- SELECTED EXCERPT:

Skip to content

Provisioning Paradigms: Terraform, SDKs, & K8s Operators

You define the desired end state, and the Terraform engine calculates the “delta” required to get there. It abstracts away the complexity of API sequencing.

  • Focus: What the infrastructure should look like.
  • Logic: Graph-based (DAG). Terraform determines dependencies and parallelism automatically.

You define the exact steps to execute. You are directly invoking the Cloud Provider’s API endpoints (RPC/REST calls).

  • Focus: How to provision the infrastructure.
  • Logic: Procedural. You control the flow, retries, error handling, and concurrency (using goroutines/channels).

This is the most critical differentiator for system design:

  • Terraform: Maintains a tfstate file (a persistent mapping of your configuration to real-world resource IDs).

    • Drift Detection: If you change a tag manually in the AWS Console, Terraform detects this drift on the next plan and offers to fix it.
    • Resource Lifecycle: It knows that to delete a VPC, it must first delete the EC2 instances inside it, because it understands the dependency graph stored in the state.
  • SDKs: Stateless.

    • The SDK has no memory of what you ran 5 minutes ago.
    • To implement “Drift Detection,” you must write code to:
      1. Fetch the resource (Describe/Get).
      2. Compare the returned struct against your desired config.
      3. Decide whether to Update or Create.
  • Terraform: Idempotent by default. Running terraform apply 100 times results in the same state as running it once (assuming no external changes).
  • SDKs: Not idempotent by default. If you run a CreateInstance call twice, you will get two instances (or an error if naming conflicts exist). You must implement idempotency logic (e.g., “Check-if-exists-before-create”) manually.

To illustrate the verbosity and error-handling burden differences:

The provider handles authentication, API versioning, and state mapping.

resource "aws_s3_bucket" "example" {
bucket = "my-test-bucket"
tags = {
Environment = "Dev"

- EXERCISE AIM: Carry on the article on provisioning paradigms from the point where it stops. The data that comes next has no connection to the article on provisioning paradigms.

- SUPPLIED RECORDS:
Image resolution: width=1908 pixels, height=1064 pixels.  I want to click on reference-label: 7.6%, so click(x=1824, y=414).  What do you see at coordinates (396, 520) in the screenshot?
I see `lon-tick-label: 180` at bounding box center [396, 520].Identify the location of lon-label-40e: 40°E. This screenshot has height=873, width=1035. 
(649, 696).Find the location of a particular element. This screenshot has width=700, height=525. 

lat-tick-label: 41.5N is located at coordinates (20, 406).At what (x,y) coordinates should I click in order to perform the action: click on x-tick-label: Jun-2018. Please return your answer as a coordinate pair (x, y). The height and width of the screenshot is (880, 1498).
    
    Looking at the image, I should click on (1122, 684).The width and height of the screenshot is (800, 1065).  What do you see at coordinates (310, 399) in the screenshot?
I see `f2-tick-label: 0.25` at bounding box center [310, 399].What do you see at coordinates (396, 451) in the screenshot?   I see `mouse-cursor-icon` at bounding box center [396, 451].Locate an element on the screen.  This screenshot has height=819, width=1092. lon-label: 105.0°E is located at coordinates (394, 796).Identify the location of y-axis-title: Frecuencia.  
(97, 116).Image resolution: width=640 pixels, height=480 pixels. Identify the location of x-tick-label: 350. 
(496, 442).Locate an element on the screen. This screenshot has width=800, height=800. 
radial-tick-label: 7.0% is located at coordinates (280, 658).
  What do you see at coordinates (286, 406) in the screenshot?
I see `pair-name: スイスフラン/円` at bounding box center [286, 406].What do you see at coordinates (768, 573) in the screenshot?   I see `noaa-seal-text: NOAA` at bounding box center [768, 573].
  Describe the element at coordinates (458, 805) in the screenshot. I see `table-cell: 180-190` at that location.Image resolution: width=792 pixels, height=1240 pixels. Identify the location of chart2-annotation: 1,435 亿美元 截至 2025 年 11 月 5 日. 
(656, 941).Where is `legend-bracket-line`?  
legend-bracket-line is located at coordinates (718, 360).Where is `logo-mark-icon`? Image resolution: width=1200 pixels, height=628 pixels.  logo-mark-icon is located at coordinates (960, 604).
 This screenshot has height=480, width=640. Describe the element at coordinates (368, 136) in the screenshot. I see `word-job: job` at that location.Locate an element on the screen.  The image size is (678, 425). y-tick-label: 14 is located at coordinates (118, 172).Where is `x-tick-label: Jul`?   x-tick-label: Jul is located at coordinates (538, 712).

- REPLY:
}
}

You manage the context, inputs, pointers, and explicit error propagation.

package main
import (
"context"
"log"
"github.com/aws/aws-sdk-go-v2/aws"
"github.com/aws/aws-sdk-go-v2/config"
"github.com/aws/aws-sdk-go-v2/service/s3"
"github.com/aws/aws-sdk-go-v2/service/s3/types"
)
func main() {
ctx := context.TODO()
cfg, err := config.LoadDefaultConfig(ctx)
if err != nil {
log.Fatalf("unable to load SDK config, %v", err)
}
client := s3.NewFromConfig(cfg)
input := &s3.CreateBucketInput{
Bucket: aws.String("my-test-bucket"),
CreateBucketConfiguration: &types.CreateBucketConfiguration{
LocationConstraint: types.BucketLocationConstraintUsWest2,
},
}
// You must manually handle the case where the bucket already exists
_, err = client.CreateBucket(ctx, input)
if err != nil {
// Custom logic to detect "BucketAlreadyExists" or "BucketAlreadyOwnedByYou"
log.Printf("failed to create bucket: %v", err)
}
}
FeatureTerraformCloud SDK (Go/Python/etc.)
Primary Use CaseInfrastructure Provisioning & Lifecycle Management.Application Logic, Dynamic Tasks, Platform Building.
StateManaged via State File (.tfstate).You must build your own state store.
Cleanupterraform destroy removes everything in reverse dependency order.You must write a script to find and delete resources.
Wait LogicBuilt-in (e.g., waits for an EC2 IP to be assigned).Manual (you must poll DescribeInstance until ready).
LockingState locking prevents concurrent modifications.No built-in locking mechanism.

Use Terraform when:

  • You are defining the static infrastructure backbone (VPCs, Databases, Kubernetes Clusters, IAM Roles).
  • You need a “Source of Truth” for your infrastructure.
  • You want to empower a team to review infrastructure changes via PRs (git diff of HCL).

Use SDKs when:

  • Building Internal Platforms: You are writing a Go service that spins up temporary environments for developers on demand.
  • Lambda/Application Code: Your application needs to upload a file to S3 or pull a message from SQS at runtime.
  • Complex Logic: You need loops, conditionals, or database lookups that are too complex for HCL (HashiCorp Configuration Language).
  • Writing Terraform Providers: Interestingly, Terraform Providers are written in Go using these very SDKs. The provider bridges the gap, wrapping the imperative SDK calls into the declarative Terraform lifecycle.

A Note on the “Systems Design” Approach

Section titled “A Note on the “Systems Design” Approach”
  1. Terraform is the Bounded Context definition for your infrastructure. It defines the rigid structure of the system.
  2. SDKs are for the Anti-Corruption Layer or internal application logic that operates within that infrastructure.

Kubernetes Custom Resource Definitions (CRDs) with a Custom Controller (Operator), you are effectively moving the “State Engine” from a static file on your laptop (Terraform’s tfstate) into the active, distributed database of the cluster (etcd). From a Systems Design perspective, this transitions your infrastructure management from Edge-Triggered (run by a human/CI) to Level-Triggered (run continuously by the cluster).

1. The Reconciliation Loop (The “Go” Logic)

Section titled “1. The Reconciliation Loop (The “Go” Logic)”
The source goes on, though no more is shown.